**** Source material ****
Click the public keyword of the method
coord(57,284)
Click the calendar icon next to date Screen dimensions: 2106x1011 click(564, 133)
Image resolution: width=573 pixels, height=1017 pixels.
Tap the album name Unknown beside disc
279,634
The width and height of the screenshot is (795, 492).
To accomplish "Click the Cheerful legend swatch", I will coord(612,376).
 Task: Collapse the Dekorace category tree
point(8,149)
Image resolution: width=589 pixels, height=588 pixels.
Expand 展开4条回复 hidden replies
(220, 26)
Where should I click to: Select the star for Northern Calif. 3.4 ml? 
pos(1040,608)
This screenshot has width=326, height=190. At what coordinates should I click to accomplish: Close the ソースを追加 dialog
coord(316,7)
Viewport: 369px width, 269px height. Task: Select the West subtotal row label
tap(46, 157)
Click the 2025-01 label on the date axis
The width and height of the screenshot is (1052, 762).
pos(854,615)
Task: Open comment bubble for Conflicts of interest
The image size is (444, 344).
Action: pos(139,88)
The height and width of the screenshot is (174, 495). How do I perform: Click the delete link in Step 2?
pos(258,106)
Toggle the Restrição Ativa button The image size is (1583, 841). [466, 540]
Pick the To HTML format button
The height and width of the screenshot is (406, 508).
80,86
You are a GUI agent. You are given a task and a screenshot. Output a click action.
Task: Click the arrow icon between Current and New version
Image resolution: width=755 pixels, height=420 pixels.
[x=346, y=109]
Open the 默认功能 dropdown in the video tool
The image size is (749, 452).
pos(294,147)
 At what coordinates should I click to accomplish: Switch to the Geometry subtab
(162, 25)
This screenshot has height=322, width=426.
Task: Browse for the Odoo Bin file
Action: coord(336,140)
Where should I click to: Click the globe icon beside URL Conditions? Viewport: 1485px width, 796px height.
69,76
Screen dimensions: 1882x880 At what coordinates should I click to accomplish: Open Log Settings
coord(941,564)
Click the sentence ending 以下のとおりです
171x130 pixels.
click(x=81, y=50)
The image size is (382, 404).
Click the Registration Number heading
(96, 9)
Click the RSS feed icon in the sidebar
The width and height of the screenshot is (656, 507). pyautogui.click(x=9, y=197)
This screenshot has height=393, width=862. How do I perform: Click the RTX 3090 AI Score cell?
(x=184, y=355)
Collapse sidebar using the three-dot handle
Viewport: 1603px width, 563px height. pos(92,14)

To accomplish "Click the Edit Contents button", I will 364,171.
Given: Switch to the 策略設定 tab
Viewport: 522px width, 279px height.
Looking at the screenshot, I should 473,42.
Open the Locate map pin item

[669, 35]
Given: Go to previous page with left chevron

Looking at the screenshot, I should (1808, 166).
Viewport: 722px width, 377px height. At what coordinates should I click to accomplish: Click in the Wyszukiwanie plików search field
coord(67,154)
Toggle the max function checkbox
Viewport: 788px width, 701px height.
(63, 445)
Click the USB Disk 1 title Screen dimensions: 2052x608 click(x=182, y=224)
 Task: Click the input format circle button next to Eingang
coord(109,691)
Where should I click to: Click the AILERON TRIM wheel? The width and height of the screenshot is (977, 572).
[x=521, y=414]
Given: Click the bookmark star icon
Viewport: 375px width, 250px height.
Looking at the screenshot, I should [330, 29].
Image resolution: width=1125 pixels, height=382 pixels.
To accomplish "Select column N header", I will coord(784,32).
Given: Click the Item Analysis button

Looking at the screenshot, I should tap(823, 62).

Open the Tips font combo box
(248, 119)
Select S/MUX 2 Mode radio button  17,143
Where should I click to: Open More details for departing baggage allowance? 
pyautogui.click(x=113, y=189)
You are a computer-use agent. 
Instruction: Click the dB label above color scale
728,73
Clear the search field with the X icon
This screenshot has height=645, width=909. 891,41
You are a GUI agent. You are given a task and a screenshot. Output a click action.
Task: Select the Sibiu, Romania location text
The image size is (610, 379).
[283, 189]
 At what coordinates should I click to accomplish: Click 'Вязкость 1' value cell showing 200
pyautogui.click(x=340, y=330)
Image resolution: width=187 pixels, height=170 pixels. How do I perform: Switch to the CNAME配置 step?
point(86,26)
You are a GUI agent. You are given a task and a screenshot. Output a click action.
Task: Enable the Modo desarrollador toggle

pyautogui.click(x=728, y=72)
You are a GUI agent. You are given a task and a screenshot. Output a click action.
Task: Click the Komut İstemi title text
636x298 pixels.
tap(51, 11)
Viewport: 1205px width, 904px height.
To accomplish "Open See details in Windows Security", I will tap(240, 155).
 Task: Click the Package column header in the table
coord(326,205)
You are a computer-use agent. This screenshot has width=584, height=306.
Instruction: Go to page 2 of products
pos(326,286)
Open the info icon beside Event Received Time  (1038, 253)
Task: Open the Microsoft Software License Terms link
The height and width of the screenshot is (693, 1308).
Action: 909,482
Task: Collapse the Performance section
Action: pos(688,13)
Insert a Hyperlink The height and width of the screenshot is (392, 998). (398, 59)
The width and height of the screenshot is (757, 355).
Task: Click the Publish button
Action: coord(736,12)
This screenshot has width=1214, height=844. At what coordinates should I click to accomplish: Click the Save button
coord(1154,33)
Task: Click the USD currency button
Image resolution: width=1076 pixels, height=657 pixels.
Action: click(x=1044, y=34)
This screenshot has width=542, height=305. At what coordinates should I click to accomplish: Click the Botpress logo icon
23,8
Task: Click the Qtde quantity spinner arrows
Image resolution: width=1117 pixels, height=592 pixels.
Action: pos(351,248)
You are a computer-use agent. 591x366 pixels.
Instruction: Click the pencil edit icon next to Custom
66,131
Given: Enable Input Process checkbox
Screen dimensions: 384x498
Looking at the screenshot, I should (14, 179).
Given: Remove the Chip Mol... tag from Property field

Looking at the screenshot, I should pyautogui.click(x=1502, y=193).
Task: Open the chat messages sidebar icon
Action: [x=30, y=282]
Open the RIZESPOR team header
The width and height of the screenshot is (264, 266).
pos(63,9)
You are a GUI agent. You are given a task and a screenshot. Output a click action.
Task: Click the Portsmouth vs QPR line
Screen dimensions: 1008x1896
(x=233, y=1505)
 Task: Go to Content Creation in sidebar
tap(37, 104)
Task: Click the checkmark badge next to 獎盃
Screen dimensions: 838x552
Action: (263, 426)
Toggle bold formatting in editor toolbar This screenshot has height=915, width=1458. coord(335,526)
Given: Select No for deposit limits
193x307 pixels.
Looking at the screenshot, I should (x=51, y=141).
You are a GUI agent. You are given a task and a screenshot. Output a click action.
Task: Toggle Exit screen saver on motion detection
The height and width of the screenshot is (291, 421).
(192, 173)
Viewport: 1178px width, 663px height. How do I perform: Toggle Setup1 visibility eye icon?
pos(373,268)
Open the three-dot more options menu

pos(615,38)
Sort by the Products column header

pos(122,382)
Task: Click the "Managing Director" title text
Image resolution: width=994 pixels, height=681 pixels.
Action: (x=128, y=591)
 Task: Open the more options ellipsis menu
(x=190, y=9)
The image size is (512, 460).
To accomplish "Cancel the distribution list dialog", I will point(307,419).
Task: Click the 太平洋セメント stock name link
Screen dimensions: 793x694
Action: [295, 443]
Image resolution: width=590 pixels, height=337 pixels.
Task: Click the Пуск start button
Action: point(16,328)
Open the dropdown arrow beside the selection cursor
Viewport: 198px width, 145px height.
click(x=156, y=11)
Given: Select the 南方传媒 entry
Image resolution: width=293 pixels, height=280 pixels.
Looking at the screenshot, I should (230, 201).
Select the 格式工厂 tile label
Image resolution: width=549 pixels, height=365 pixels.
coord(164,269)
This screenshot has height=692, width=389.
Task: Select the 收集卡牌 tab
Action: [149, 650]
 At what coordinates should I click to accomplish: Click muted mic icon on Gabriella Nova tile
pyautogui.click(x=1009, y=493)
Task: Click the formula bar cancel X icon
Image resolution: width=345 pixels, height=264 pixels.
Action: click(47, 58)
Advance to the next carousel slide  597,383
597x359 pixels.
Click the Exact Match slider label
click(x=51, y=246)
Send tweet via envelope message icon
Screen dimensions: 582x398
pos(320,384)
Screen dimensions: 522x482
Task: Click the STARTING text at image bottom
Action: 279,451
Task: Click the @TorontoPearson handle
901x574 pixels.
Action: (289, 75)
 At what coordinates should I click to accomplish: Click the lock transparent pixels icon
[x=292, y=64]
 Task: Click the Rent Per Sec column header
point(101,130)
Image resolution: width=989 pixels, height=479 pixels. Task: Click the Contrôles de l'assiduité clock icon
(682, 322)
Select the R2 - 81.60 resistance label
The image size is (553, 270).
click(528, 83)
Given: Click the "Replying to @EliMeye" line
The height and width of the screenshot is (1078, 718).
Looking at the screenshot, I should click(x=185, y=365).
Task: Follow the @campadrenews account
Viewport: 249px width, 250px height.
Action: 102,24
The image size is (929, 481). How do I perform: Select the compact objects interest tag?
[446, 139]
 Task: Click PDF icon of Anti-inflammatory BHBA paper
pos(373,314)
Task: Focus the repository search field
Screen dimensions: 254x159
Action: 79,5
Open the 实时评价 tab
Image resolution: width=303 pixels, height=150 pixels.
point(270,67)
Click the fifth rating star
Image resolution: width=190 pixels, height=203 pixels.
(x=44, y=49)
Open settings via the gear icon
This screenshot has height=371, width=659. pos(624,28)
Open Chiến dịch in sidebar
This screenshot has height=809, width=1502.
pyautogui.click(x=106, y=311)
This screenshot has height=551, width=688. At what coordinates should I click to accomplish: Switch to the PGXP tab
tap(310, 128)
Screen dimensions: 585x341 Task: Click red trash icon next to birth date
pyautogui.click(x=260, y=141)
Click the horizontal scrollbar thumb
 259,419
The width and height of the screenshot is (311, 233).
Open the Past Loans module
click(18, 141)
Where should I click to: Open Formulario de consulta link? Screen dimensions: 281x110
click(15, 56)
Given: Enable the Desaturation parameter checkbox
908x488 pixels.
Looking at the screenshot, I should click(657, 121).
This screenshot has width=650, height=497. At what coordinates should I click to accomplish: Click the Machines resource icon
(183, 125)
****
## Task
Once the line with "Given: Select No for deposit limits" is found in the records above, print exactly that line and every line after it through the line with "Select the R2 - 81.60 resistance label".

## Your response
Given: Select No for deposit limits
193x307 pixels.
Looking at the screenshot, I should (x=51, y=141).
You are a GUI agent. You are given a task and a screenshot. Output a click action.
Task: Toggle Exit screen saver on motion detection
The height and width of the screenshot is (291, 421).
(192, 173)
Viewport: 1178px width, 663px height. How do I perform: Toggle Setup1 visibility eye icon?
pos(373,268)
Open the three-dot more options menu

pos(615,38)
Sort by the Products column header

pos(122,382)
Task: Click the "Managing Director" title text
Image resolution: width=994 pixels, height=681 pixels.
Action: (x=128, y=591)
 Task: Open the more options ellipsis menu
(x=190, y=9)
The image size is (512, 460).
To accomplish "Cancel the distribution list dialog", I will point(307,419).
Task: Click the 太平洋セメント stock name link
Screen dimensions: 793x694
Action: [295, 443]
Image resolution: width=590 pixels, height=337 pixels.
Task: Click the Пуск start button
Action: point(16,328)
Open the dropdown arrow beside the selection cursor
Viewport: 198px width, 145px height.
click(x=156, y=11)
Given: Select the 南方传媒 entry
Image resolution: width=293 pixels, height=280 pixels.
Looking at the screenshot, I should (230, 201).
Select the 格式工厂 tile label
Image resolution: width=549 pixels, height=365 pixels.
coord(164,269)
This screenshot has height=692, width=389.
Task: Select the 收集卡牌 tab
Action: [149, 650]
 At what coordinates should I click to accomplish: Click muted mic icon on Gabriella Nova tile
pyautogui.click(x=1009, y=493)
Task: Click the formula bar cancel X icon
Image resolution: width=345 pixels, height=264 pixels.
Action: click(47, 58)
Advance to the next carousel slide  597,383
597x359 pixels.
Click the Exact Match slider label
click(x=51, y=246)
Send tweet via envelope message icon
Screen dimensions: 582x398
pos(320,384)
Screen dimensions: 522x482
Task: Click the STARTING text at image bottom
Action: 279,451
Task: Click the @TorontoPearson handle
901x574 pixels.
Action: (289, 75)
 At what coordinates should I click to accomplish: Click the lock transparent pixels icon
[x=292, y=64]
 Task: Click the Rent Per Sec column header
point(101,130)
Image resolution: width=989 pixels, height=479 pixels. Task: Click the Contrôles de l'assiduité clock icon
(682, 322)
Select the R2 - 81.60 resistance label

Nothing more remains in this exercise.